Enfin, et c'est peut-être le plus important, la prévention doit occuper davantage de place dans notre système de santé. Nous n'avons pas assez investi en ce domaine. Le Président de la République l'a rappelé la semaine dernière à Bletterans, en nous fixant comme objectif de faire passer de 7 à 10 % la part de nos dépenses de prévention – ce qui représente tout de même une augmentation de 50 %.

Les efforts doivent donc être poursuivis, dans la ligne du plan d'amélioration de la qualité de vie des patients atteints de pathologies chroniques.

J'ai confié le 29 novembre dernier à Mme Marie-Thérèse Boisseau la présidence du comité de suivi de ce plan.
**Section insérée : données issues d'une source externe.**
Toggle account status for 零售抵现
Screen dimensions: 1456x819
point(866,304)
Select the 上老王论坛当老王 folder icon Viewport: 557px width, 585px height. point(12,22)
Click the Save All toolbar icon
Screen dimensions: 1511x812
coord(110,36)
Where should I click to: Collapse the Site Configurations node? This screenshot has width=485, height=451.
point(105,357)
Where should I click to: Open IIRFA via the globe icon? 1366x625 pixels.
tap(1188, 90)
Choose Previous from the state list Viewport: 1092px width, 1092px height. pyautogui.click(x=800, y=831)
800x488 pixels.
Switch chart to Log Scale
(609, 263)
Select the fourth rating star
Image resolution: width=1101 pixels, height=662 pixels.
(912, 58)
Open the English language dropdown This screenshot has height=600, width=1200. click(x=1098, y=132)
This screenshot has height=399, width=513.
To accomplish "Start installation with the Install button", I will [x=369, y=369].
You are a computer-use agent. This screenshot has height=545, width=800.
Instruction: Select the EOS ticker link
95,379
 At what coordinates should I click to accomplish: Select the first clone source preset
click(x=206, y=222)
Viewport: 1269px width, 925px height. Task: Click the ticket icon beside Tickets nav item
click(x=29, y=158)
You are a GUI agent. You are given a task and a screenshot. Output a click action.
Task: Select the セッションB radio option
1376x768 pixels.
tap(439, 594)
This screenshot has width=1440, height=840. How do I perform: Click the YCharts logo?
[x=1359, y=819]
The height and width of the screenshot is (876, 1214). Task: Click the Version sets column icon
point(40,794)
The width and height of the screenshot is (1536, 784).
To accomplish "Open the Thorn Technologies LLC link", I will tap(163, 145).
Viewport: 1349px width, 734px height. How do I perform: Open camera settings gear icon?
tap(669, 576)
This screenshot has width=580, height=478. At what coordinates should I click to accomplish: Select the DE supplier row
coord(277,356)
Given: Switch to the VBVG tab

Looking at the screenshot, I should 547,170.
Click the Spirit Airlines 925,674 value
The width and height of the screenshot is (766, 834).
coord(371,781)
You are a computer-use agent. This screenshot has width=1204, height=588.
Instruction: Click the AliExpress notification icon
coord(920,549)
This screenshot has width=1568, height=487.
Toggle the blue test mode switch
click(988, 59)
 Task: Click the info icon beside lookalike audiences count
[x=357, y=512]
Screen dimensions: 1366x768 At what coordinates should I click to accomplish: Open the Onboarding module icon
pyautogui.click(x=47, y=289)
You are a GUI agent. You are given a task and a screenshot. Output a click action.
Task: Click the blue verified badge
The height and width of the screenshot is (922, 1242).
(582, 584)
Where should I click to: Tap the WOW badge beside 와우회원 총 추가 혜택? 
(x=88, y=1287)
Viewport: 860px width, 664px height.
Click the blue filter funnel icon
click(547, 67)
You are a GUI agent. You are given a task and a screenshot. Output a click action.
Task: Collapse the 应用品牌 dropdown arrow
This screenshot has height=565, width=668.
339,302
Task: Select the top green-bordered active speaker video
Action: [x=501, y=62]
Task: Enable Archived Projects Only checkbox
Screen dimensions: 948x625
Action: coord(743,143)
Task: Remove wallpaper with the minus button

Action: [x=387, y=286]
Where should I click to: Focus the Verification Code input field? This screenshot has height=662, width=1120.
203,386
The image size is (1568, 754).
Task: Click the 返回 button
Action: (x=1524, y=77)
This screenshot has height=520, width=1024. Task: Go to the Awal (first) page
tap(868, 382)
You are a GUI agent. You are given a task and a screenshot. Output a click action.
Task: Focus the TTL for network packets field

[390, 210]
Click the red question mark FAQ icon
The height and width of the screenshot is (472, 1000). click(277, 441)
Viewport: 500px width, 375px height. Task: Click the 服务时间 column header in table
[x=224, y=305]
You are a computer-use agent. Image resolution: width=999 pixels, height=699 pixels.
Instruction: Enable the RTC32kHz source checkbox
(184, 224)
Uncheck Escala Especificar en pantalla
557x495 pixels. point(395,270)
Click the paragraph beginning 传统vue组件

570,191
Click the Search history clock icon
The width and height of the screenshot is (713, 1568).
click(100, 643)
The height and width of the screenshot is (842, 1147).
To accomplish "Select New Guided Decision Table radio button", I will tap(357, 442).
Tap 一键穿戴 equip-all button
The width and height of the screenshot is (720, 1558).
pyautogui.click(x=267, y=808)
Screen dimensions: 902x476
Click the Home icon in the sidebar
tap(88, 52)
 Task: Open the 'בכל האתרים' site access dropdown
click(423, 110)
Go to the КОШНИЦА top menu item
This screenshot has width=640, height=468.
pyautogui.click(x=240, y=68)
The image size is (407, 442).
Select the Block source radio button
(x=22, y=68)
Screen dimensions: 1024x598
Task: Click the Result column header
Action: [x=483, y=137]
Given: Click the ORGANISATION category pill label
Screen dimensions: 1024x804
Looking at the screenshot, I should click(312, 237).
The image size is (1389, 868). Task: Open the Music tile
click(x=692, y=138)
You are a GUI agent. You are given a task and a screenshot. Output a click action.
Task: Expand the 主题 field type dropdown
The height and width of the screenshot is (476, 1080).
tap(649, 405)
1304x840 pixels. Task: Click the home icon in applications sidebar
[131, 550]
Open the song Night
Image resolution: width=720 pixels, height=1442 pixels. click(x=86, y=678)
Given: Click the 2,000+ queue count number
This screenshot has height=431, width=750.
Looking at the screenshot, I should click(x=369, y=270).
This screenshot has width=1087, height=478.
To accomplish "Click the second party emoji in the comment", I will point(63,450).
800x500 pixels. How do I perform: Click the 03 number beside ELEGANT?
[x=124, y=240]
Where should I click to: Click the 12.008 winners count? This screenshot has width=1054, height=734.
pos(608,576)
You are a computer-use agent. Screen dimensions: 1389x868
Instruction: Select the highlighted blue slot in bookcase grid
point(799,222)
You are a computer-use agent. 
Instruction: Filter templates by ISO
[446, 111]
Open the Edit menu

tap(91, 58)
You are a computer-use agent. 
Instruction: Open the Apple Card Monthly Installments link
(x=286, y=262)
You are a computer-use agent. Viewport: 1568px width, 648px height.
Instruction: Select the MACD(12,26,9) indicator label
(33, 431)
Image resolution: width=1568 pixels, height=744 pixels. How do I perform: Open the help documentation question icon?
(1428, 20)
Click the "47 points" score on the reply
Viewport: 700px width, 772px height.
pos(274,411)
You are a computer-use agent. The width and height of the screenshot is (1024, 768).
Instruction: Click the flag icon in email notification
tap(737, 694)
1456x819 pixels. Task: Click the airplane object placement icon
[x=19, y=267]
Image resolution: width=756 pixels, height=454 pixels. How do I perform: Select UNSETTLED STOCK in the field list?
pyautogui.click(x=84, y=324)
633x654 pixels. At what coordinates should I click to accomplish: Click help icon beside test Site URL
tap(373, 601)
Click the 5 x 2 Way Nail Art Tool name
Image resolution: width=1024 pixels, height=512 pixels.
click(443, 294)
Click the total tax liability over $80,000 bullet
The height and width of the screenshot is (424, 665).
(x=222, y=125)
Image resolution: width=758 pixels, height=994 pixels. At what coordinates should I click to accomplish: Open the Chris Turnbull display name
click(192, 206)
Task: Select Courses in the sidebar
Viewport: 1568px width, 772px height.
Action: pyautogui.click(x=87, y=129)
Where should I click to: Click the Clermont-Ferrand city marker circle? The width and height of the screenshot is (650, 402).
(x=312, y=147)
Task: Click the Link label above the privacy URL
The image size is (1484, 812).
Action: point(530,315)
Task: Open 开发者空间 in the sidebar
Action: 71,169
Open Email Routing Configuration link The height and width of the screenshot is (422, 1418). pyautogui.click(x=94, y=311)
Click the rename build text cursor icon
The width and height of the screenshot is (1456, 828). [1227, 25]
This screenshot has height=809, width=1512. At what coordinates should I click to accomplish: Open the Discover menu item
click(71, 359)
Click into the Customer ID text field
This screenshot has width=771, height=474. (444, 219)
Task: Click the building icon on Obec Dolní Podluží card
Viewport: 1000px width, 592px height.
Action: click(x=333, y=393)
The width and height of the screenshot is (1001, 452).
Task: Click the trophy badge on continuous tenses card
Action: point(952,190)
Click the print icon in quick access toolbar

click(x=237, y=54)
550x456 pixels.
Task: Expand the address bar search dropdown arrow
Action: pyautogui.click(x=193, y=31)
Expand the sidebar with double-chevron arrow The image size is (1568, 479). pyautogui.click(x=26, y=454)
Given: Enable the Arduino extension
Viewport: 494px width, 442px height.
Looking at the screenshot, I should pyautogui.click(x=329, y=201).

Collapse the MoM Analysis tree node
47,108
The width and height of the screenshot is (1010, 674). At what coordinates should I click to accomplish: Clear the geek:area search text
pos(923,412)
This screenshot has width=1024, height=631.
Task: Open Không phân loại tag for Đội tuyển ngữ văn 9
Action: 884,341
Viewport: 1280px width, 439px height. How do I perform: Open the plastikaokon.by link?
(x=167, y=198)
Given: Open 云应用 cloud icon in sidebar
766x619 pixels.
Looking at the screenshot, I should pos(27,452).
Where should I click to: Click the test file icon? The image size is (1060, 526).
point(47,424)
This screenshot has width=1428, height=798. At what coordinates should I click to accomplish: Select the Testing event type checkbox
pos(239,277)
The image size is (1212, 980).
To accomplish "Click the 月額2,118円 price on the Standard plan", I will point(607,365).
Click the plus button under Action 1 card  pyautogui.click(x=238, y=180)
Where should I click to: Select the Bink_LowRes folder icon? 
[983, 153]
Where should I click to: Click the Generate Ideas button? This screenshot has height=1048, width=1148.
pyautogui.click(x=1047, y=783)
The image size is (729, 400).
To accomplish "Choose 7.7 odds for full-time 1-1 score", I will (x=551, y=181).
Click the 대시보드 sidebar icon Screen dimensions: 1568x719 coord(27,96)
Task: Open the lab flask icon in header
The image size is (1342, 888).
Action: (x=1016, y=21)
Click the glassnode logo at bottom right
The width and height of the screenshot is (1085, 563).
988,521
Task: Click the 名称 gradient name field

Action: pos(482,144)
Le comité a constitué quatre groupes de travail : programme d'accompagnement des patients à l'éducation thérapeutique, rôle des aidants, accompagnement social des patients, proximité avec le terrain. Des propositions ont déjà été faites – par exemple l'intégration de l'éducation thérapeutique dans la formation médicale.

Il faut bien sûr aller plus loin. MM. Saout, Bertrand et Charbonnel viennent de me remettre un rapport sur le développement de l'éducation thérapeutique, qui a nourri mon projet de loi. Celui-ci vous proposera donc une organisation de l'éducation thérapeutique reposant sur plusieurs actions : l'identification des pathologies prioritaires au niveau national par le ministre de la santé ; l'élaboration d'un cahier des charges national ; et l'établissement d'une convention, au niveau régional, entre l'Agence régionale de santé, l'ARS, et les équipes d'éducation thérapeutique, sur la base du cahier des charges national et des besoins régionaux, à charge pour l'ARS de s'assurer du maillage territorial de l'offre en ville et à l'hôpital et de financer les programmes d'éducation thérapeutique.

La mise en place des agences régionales de santé va également permettre, en régionalisant les politiques de prévention, de mieux prendre en compte la répartition géographique des ALD – l'ALD est aussi un marqueur médico-social au niveau régional. Pour les pathologies graves, la géographie des ALD est en effet bien corrélée avec celles de la mortalité et des facteurs de risque. C'est le cas du diabète, du cancer du poumon, de la cirrhose du foie, de la sclérose en plaques, pathologies dont la fréquence est élevée dans la moitié nord du territoire métropolitain.

Nous devons exploiter toutes les nouvelles formes de prise en charge thérapeutique. J'ai récemment pris connaissance d'un document de la DREES (Direction de la recherche, des études, de l'évaluation et des statistiques) sur « l'impact du vieillissement démographique sur les structures de soins à l'horizon 2010, 2020 et 2030 ». Les analyses montrent que les effets du choc démographique sur notre système de soins peuvent être absorbés, notamment en ce qui concerne les pathologies chroniques comme les tumeurs et le diabète, à une double condition : la première, mieux coordonner le système de soins en développant la prise en charge d'aval – en soins de suite ou en médecine de ville –, ce qui permet de diminuer sensiblement le nombre d'équivalents journées par un raccourcissement de la durée des traitements à l'hôpital et d'améliorer l'offre en soins palliatifs ; la seconde, adopter, pour des pathologies comme le diabète, une politique de prévention très volontariste et une prise en charge plus précoce.

Je partage entièrement les conclusions de cette étude, et suis donc déterminée à poursuivre la modernisation du pilotage de notre système de santé. Le projet de loi « hôpital, patients, santé, territoires » permettra de mettre en place une meilleure organisation de notre système de soins avec la création des ARS.

Comme dans tous les pays qui nous sont comparables, nos dépenses de santé augmentent plus vite que le produit intérieur brut. Une gestion rigoureuse est donc nécessaire.

Il n'en reste pas moins que les pathologies chroniques ou aggravées sont le moteur des dépenses de santé, d'où l'importance des décisions que nous prendrons pour les réorganiser et mieux les prendre en charge.